Exercise
Reproduce the line that holds "Task: Click the pink 各学年で使用する年間テキスト headline" together with all the lines after it up to the end of the entries.

Exercise data
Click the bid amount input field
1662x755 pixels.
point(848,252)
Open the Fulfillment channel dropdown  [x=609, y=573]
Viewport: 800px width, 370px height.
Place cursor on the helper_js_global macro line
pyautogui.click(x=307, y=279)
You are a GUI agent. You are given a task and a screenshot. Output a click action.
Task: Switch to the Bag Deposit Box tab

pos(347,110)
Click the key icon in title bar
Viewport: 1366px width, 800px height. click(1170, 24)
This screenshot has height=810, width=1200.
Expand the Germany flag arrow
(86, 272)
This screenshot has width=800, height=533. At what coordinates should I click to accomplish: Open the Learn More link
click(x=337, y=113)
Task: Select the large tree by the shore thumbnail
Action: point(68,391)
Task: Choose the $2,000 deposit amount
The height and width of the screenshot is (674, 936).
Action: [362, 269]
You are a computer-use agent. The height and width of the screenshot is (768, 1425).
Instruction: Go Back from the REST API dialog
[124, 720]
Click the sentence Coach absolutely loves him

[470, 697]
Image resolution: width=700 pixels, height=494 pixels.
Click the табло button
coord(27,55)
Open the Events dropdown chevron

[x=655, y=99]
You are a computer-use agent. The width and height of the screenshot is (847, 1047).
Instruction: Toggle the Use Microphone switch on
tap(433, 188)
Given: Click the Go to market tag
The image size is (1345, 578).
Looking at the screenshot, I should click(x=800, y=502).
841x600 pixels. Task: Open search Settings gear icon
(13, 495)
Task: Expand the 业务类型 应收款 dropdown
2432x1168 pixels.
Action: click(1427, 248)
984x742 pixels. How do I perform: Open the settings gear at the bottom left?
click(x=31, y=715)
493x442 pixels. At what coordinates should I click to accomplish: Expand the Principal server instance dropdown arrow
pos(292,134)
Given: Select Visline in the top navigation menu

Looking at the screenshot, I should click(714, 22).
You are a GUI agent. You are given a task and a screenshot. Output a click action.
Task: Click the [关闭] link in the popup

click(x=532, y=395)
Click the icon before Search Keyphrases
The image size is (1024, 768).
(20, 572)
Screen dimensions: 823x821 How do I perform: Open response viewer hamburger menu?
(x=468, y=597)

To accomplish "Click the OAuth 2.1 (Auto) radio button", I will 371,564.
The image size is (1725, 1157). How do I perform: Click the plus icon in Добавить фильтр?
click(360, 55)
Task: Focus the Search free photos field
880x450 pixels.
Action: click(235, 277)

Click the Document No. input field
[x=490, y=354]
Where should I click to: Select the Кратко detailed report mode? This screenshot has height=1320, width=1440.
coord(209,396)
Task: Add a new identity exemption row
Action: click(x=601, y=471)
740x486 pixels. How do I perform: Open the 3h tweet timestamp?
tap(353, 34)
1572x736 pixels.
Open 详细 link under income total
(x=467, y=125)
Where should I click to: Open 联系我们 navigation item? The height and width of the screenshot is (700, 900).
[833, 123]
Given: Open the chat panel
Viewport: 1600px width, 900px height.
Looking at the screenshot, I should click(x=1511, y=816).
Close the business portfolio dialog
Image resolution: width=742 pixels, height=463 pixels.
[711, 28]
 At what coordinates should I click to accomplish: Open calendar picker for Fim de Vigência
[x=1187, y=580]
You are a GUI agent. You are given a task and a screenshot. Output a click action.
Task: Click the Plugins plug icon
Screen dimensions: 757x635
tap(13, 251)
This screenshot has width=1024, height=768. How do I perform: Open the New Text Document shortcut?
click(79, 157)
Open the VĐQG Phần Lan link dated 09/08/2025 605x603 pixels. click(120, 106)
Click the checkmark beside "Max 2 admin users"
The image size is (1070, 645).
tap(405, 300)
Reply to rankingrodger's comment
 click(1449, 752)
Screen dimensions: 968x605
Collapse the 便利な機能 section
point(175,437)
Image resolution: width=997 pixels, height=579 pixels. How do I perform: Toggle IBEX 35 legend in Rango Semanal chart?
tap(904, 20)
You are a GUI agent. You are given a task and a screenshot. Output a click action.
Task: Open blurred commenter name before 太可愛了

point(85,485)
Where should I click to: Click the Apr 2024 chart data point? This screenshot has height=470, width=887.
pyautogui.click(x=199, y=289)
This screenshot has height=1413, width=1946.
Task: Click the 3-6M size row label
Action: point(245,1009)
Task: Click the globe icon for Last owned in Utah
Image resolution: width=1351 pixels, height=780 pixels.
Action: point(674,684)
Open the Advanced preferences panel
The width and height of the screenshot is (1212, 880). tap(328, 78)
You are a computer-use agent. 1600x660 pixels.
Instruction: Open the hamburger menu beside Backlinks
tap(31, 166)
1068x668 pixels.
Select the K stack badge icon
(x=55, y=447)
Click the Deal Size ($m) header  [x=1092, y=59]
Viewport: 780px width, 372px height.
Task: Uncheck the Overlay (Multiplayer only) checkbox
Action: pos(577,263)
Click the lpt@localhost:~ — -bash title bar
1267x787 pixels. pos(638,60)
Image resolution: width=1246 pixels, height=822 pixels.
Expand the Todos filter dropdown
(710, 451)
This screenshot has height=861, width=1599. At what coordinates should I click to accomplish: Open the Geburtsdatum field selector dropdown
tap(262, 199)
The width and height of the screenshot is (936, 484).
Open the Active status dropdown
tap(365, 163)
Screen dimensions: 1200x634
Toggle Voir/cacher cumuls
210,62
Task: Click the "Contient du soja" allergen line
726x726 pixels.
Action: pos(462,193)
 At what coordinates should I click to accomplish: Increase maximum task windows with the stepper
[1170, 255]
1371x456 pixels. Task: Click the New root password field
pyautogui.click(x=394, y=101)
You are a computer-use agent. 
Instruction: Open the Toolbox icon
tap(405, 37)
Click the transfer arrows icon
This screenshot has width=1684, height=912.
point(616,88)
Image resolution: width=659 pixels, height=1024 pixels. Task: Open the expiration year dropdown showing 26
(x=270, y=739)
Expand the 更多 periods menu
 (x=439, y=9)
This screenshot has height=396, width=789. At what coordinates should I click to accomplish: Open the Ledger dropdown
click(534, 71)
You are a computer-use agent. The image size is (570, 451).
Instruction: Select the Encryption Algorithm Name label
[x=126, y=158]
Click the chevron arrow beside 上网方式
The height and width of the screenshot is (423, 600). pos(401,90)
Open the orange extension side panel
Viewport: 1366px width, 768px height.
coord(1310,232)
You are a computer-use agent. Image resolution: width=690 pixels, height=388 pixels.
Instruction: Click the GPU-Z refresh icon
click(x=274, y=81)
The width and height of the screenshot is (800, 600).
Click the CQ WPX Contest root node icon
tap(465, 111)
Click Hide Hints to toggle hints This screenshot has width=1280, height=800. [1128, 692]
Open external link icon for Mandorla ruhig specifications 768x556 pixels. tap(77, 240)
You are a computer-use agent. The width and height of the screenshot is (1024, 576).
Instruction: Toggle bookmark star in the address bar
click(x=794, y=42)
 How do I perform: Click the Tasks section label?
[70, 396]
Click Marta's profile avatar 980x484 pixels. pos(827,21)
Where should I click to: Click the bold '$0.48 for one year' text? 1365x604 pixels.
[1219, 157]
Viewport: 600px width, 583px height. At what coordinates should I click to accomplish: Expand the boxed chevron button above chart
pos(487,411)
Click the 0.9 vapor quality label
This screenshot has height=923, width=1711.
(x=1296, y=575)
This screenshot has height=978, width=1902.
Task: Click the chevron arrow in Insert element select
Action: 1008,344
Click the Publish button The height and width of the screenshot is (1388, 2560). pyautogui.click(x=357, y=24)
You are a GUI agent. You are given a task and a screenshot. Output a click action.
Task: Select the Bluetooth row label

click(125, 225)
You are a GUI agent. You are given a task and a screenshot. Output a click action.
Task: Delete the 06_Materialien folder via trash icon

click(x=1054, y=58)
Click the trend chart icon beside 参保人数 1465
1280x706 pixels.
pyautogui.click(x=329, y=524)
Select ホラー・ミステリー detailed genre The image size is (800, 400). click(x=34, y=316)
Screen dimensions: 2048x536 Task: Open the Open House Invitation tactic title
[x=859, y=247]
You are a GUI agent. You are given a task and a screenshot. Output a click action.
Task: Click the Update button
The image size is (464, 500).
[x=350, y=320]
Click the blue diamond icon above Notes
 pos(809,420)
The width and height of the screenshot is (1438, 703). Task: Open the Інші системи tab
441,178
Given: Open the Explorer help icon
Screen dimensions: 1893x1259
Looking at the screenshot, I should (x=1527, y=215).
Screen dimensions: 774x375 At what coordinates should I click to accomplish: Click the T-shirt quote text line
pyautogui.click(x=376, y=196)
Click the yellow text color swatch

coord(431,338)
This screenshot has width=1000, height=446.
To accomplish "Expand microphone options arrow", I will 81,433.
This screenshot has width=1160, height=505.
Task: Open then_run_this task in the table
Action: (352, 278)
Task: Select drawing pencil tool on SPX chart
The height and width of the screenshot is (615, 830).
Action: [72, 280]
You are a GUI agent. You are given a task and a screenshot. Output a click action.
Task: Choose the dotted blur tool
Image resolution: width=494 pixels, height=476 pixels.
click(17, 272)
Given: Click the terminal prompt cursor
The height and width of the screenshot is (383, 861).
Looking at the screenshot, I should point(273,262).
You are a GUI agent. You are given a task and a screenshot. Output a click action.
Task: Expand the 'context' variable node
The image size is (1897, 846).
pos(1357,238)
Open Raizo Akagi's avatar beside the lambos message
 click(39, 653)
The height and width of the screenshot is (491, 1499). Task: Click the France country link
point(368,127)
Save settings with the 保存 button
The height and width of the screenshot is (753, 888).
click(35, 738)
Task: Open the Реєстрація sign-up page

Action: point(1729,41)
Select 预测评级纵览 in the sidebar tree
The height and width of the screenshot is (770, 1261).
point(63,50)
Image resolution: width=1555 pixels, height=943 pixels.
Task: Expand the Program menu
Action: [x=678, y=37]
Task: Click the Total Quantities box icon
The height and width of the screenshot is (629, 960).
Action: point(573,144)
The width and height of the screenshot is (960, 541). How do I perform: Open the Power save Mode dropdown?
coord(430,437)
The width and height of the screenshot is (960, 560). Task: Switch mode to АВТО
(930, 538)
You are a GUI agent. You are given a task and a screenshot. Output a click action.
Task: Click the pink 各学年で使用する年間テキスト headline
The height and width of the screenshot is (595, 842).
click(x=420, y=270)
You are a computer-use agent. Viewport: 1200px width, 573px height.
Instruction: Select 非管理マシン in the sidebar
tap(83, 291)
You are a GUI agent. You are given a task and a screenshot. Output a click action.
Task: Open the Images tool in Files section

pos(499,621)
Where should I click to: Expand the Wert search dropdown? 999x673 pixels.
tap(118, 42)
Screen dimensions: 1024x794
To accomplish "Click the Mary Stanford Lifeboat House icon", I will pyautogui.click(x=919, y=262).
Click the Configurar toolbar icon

The answer
Task: Click the pink 各学年で使用する年間テキスト headline
The height and width of the screenshot is (595, 842).
click(x=420, y=270)
You are a computer-use agent. Viewport: 1200px width, 573px height.
Instruction: Select 非管理マシン in the sidebar
tap(83, 291)
You are a GUI agent. You are given a task and a screenshot. Output a click action.
Task: Open the Images tool in Files section

pos(499,621)
Where should I click to: Expand the Wert search dropdown? 999x673 pixels.
tap(118, 42)
Screen dimensions: 1024x794
To accomplish "Click the Mary Stanford Lifeboat House icon", I will pyautogui.click(x=919, y=262).
Click the Configurar toolbar icon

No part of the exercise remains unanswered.